Task goal>
Which lines in the records below contain the word "resolution"? Copy each one.

Records provided>
+++

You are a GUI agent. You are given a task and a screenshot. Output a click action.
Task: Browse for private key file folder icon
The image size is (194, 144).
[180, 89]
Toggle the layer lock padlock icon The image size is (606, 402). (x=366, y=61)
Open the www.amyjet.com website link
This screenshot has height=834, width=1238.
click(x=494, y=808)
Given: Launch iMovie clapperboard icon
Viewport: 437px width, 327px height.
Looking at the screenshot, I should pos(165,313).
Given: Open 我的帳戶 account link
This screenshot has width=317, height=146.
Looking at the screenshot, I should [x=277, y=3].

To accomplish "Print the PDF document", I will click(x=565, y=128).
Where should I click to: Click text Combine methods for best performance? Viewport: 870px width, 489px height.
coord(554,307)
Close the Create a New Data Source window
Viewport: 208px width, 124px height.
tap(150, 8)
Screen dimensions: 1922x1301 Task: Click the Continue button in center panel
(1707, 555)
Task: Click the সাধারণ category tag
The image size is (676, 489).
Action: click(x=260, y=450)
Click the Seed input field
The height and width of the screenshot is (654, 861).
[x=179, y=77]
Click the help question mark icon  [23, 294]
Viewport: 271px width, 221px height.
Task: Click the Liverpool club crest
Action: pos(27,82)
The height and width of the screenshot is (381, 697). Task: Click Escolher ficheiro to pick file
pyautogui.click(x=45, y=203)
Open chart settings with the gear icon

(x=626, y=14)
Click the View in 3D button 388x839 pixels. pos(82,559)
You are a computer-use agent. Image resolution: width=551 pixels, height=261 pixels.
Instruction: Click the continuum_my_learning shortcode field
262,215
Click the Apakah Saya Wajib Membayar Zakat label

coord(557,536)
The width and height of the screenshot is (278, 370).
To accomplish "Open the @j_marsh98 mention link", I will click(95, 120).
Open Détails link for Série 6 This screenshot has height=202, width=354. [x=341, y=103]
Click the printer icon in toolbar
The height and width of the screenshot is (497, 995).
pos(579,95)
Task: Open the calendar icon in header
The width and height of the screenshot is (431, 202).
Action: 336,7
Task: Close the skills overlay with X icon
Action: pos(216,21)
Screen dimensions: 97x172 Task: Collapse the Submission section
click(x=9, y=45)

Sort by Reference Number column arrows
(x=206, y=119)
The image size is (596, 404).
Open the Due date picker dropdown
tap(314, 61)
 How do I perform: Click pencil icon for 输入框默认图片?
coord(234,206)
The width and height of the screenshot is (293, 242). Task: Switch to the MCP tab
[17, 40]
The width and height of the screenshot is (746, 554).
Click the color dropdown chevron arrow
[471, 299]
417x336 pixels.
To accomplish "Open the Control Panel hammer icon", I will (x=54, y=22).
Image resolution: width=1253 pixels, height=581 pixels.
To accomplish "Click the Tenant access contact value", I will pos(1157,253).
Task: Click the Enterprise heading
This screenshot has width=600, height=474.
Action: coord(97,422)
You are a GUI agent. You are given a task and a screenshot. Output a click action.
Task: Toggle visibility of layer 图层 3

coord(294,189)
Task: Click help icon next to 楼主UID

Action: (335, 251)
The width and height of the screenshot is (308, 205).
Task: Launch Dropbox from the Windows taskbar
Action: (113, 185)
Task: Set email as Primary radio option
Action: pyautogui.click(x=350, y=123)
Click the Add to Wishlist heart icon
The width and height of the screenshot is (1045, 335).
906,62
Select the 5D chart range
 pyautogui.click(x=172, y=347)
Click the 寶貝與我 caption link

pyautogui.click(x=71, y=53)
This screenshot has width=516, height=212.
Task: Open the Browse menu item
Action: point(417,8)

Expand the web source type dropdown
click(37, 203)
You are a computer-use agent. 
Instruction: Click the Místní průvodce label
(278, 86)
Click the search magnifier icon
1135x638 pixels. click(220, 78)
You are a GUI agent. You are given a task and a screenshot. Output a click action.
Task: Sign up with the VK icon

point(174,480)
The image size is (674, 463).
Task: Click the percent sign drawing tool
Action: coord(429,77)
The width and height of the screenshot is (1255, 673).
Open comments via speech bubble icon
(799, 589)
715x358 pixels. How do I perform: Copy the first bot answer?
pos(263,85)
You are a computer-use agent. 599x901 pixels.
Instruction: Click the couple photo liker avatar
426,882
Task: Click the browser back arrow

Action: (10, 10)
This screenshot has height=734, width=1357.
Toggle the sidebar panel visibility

+++

Task solution>
You are a computer-use agent. Image resolution: width=551 pixels, height=261 pixels.
Image resolution: width=1253 pixels, height=581 pixels.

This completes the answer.